[Pointing records for text and elements]
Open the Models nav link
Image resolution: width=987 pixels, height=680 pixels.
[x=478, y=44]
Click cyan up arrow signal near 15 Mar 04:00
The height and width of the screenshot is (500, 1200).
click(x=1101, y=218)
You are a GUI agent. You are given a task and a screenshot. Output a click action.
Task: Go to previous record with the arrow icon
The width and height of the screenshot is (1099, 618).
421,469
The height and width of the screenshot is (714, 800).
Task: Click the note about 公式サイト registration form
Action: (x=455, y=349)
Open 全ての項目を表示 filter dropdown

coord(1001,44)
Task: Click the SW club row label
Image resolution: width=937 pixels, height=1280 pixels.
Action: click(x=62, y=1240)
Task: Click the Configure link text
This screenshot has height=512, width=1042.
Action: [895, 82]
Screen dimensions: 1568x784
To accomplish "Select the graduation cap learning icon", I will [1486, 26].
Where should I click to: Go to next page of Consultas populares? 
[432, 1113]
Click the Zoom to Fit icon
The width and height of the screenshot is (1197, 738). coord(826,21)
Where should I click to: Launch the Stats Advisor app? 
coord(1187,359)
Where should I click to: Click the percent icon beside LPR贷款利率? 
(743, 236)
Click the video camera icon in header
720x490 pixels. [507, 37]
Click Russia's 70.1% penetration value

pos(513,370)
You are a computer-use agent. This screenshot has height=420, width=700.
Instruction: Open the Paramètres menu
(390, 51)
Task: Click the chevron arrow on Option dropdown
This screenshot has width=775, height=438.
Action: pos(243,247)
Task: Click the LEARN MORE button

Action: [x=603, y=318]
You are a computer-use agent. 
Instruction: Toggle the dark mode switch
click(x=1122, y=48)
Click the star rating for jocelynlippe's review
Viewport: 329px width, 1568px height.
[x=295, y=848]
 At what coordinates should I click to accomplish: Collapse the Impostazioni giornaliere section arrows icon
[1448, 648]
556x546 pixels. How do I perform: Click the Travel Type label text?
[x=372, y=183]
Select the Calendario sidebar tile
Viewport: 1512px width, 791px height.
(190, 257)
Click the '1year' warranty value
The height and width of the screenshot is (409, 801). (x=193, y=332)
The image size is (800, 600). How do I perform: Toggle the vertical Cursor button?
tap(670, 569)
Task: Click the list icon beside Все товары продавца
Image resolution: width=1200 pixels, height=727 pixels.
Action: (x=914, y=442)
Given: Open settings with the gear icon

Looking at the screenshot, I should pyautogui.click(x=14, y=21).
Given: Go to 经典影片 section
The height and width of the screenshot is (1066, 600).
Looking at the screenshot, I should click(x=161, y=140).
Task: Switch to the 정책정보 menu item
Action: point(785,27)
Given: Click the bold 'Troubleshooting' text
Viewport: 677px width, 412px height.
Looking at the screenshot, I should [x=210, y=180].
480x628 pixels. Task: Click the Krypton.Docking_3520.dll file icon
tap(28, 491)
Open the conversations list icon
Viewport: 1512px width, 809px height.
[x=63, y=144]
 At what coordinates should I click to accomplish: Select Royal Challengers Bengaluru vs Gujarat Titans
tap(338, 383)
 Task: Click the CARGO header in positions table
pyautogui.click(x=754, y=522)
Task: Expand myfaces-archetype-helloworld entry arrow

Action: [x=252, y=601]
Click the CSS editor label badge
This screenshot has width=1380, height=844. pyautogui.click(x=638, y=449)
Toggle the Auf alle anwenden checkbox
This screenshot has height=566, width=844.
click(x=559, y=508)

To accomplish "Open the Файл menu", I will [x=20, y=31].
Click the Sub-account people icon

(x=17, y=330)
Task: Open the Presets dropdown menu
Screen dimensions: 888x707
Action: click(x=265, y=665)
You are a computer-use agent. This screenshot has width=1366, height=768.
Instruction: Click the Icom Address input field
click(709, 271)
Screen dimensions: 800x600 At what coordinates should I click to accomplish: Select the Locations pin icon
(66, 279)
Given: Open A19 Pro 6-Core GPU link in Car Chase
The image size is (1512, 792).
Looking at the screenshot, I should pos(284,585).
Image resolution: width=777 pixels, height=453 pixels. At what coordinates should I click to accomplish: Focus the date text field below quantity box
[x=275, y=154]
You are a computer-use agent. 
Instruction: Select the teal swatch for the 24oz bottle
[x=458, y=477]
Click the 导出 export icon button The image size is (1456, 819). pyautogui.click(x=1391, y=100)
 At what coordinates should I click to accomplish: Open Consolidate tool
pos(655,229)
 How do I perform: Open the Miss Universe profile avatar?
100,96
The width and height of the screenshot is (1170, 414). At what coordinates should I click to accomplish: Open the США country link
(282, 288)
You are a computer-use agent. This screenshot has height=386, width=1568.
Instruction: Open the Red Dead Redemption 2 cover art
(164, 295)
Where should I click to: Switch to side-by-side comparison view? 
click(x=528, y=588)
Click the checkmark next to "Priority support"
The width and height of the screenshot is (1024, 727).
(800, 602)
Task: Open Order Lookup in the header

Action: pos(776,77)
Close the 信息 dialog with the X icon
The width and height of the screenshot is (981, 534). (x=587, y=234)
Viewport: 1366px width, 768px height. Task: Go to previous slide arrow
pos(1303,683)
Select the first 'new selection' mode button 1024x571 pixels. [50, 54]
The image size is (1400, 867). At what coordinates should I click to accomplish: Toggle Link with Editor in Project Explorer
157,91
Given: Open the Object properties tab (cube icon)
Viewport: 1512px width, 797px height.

Given task - Repeat the records above without any change, covering the stretch from the line containing "Task: Open the Presets dropdown menu" through the line containing "pos(1303,683)".

Output of the task -
Task: Open the Presets dropdown menu
Screen dimensions: 888x707
Action: click(x=265, y=665)
You are a computer-use agent. This screenshot has width=1366, height=768.
Instruction: Click the Icom Address input field
click(709, 271)
Screen dimensions: 800x600 At what coordinates should I click to accomplish: Select the Locations pin icon
(66, 279)
Given: Open A19 Pro 6-Core GPU link in Car Chase
The image size is (1512, 792).
Looking at the screenshot, I should pos(284,585).
Image resolution: width=777 pixels, height=453 pixels. At what coordinates should I click to accomplish: Focus the date text field below quantity box
[x=275, y=154]
You are a computer-use agent. 
Instruction: Select the teal swatch for the 24oz bottle
[x=458, y=477]
Click the 导出 export icon button The image size is (1456, 819). pyautogui.click(x=1391, y=100)
 At what coordinates should I click to accomplish: Open Consolidate tool
pos(655,229)
 How do I perform: Open the Miss Universe profile avatar?
100,96
The width and height of the screenshot is (1170, 414). At what coordinates should I click to accomplish: Open the США country link
(282, 288)
You are a computer-use agent. This screenshot has height=386, width=1568.
Instruction: Open the Red Dead Redemption 2 cover art
(164, 295)
Where should I click to: Switch to side-by-side comparison view? 
click(x=528, y=588)
Click the checkmark next to "Priority support"
The width and height of the screenshot is (1024, 727).
(800, 602)
Task: Open Order Lookup in the header

Action: pos(776,77)
Close the 信息 dialog with the X icon
The width and height of the screenshot is (981, 534). (x=587, y=234)
Viewport: 1366px width, 768px height. Task: Go to previous slide arrow
pos(1303,683)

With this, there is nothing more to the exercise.